[Task instructions]
1. Answer these questions about the Sophie Lewis profile below:
(a) What is her current team?
(b) In which place did she win her 2025 European Championships bronze medal?
(c) Which school did she attend, and in what year did she leave it?
2. Continue the Sophie Lewis cycling profile below from its final sentence.
--- Page excerpt ---
Personal information
- Born: 17 June 2002 (age 24) England

Team information
- Current team: DAS-Handsling
- Discipline: Track cycling
- Role: Rider
- Rider type: omnium, madison, road

Medal record
Representing Great Britain
Women's track cycling
European Championships
| Bronze medal – third place | 2025 Heusden-Zolder | Team pursuit |

= Sophie Lewis (cyclist) =

British cyclist (born 2002)

Sophie Lewis (born 2002) is a British and English track cyclist. She won a bronze medal in the women’s team pursuit representing England at the 2022 Commonwealth Games. She was also a bronze medalist in the women’s team pursuit at the 2025 UEC European Track Championships in Belgium.

==Cycling career==
She was educated at Bedford Girls' School, leaving in 2020 before becoming a member of the Great British Cycling Team full time programme. She was also a former member of Cycle Club Ashwell in Hertfordshire.
--- Data records ---
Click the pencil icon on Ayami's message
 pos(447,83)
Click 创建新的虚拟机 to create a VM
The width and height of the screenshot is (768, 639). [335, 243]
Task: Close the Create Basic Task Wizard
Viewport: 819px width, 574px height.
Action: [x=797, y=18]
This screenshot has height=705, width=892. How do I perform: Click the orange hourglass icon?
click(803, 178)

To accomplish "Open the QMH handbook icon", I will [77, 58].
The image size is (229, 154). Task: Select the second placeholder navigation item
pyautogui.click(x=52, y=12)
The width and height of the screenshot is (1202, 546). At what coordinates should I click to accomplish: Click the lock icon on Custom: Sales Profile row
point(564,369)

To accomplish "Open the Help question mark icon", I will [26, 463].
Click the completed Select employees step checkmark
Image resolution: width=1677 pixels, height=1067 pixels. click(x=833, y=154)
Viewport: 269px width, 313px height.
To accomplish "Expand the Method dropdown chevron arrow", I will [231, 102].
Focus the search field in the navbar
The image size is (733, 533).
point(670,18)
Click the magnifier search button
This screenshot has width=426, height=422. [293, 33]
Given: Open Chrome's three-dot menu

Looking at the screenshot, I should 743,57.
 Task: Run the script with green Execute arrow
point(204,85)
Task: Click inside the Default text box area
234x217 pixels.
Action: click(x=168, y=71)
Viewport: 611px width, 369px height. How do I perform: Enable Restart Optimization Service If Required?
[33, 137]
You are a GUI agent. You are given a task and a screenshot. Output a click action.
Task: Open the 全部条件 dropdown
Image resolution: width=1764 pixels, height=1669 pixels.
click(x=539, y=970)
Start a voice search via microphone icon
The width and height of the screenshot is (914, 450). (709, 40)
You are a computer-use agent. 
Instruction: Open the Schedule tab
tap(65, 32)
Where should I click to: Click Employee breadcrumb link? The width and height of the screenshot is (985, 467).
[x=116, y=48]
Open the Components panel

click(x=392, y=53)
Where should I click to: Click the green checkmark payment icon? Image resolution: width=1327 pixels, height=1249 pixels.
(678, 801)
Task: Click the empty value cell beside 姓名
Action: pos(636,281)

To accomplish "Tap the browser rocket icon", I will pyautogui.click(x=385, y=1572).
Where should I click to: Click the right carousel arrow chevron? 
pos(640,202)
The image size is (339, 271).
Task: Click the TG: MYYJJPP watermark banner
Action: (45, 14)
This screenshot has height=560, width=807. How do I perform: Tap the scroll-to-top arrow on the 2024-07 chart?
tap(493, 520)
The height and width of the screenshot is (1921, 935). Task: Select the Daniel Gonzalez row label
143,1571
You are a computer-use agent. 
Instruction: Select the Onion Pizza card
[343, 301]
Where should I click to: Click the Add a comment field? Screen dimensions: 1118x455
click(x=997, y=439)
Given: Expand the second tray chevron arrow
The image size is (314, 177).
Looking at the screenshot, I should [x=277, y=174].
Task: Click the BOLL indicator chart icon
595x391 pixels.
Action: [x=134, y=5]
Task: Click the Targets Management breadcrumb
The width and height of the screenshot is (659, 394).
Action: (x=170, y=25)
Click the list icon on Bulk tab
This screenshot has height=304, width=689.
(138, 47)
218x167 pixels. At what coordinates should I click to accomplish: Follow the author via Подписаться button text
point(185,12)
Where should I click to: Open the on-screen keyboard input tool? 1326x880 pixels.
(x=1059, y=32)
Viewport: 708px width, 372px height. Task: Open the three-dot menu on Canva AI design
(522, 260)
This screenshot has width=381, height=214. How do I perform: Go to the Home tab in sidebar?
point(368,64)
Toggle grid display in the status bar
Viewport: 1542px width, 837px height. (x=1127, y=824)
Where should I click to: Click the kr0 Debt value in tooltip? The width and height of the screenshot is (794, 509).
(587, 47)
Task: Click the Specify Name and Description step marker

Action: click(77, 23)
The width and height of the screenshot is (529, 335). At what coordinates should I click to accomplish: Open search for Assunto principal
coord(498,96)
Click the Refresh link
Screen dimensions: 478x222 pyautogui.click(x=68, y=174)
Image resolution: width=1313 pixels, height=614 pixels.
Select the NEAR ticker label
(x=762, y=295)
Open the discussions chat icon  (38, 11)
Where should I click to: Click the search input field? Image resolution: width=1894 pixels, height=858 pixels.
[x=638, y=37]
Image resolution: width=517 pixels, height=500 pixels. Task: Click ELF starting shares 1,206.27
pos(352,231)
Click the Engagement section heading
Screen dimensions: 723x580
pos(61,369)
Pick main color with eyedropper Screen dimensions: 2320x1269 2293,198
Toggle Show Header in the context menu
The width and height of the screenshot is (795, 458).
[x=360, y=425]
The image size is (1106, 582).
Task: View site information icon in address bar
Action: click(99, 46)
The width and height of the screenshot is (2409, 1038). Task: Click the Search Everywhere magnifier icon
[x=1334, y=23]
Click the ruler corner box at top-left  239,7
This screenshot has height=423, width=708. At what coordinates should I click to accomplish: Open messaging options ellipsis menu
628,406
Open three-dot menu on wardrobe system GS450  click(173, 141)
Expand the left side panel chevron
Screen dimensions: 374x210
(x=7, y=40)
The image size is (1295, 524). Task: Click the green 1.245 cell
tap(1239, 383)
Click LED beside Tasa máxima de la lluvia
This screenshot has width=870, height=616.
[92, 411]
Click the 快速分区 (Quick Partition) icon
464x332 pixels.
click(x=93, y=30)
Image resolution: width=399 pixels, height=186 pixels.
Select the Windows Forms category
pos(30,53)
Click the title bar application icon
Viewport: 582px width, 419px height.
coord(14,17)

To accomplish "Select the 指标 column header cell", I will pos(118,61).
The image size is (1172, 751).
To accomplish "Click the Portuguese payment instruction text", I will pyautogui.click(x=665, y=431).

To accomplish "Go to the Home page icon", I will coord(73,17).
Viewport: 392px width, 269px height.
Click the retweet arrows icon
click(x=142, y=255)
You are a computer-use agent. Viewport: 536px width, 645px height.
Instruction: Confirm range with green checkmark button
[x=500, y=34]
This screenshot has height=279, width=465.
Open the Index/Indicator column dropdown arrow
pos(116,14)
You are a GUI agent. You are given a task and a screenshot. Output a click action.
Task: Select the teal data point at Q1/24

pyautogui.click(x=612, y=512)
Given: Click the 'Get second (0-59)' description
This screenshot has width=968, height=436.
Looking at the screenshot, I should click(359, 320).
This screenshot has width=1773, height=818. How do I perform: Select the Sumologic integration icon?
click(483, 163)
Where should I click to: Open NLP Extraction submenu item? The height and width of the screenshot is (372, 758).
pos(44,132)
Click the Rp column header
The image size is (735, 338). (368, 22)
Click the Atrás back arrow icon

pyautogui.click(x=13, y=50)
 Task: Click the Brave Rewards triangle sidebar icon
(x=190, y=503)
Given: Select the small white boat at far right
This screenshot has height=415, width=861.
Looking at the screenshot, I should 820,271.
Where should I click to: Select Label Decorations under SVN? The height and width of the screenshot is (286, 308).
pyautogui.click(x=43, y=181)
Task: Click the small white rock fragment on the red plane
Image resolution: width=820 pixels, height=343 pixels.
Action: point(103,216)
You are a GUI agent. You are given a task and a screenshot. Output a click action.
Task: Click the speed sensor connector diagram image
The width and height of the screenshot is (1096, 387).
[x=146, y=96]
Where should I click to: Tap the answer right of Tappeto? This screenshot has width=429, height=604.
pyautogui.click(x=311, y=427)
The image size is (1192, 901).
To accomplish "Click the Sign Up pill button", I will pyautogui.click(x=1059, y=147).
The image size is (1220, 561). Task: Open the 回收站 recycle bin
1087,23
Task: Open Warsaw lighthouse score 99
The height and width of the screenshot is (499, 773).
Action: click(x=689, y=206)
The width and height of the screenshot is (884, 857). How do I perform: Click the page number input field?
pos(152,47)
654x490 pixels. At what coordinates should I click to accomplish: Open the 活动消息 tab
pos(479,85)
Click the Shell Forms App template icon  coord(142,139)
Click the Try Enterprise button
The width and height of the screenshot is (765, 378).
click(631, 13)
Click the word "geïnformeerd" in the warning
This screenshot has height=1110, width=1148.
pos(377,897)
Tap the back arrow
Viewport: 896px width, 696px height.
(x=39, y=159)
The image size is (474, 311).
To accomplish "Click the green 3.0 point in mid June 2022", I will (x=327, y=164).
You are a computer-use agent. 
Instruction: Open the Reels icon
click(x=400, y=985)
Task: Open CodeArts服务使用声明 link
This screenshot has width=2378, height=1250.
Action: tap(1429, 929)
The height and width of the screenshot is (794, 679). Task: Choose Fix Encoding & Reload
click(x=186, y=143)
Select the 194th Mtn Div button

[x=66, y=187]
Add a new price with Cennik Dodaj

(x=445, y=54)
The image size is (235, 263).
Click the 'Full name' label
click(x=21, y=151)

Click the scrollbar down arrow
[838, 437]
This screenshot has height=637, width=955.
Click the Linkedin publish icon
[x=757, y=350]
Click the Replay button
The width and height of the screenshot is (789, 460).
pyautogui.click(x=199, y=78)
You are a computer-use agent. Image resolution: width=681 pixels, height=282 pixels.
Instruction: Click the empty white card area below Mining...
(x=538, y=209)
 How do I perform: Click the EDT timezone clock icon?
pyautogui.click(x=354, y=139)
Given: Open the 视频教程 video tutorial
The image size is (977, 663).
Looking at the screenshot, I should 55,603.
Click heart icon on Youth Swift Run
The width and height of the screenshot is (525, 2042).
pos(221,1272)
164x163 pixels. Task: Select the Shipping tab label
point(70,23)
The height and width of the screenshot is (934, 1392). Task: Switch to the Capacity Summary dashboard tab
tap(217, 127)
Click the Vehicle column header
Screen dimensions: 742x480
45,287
---
[Results in order]
1.
(a) DAS-Handsling
(b) Heusden-Zolder, Belgium
(c) Bedford Girls' School; she left in 2020.

2.
In 2022, she won a gold medal to became British champion, when winning the Omnium event at the 2022 British National Track Championships in Newport, Wales. She also won a silver medal at the English Women’s National Madison Championships alongside Maddie Leech, edged out from winning gold in a close finish, losing their lead in the final 20 laps to eventual winners Dame Laura Kenny and Neah Evans. She was selected later that year to represent England at the home-held 2022 Commonwealth Games in Birmingham. Alongside Kenny, Leech, and Josie Knight, she won a bronze medal in the women’s team pursuit at the Games.

She competed at the U23 European Track Championships in Portugal, winning the U23 Team Pursuit alongside Maddie Leech, Grace Lister and Kate Richardson. She also won in the U23 wonen’s Madison with Maddie Leech.

She competed for Great Britain at the 2025 UEC European Track Championships in Heusden-Zolder, Belgium, in February 2025, winning a bronze medal in the women's team pursuit race.

==Major results==
===Track===
- 2022
 National Championships
1st Omnium
2nd Madison (with Maddie Leech)
 3rd Team pursuit, Commonwealth Games
- 2023
 UEC European Under-23 Championships
1st Team pursuit
1st Madison (with Maddie Leech)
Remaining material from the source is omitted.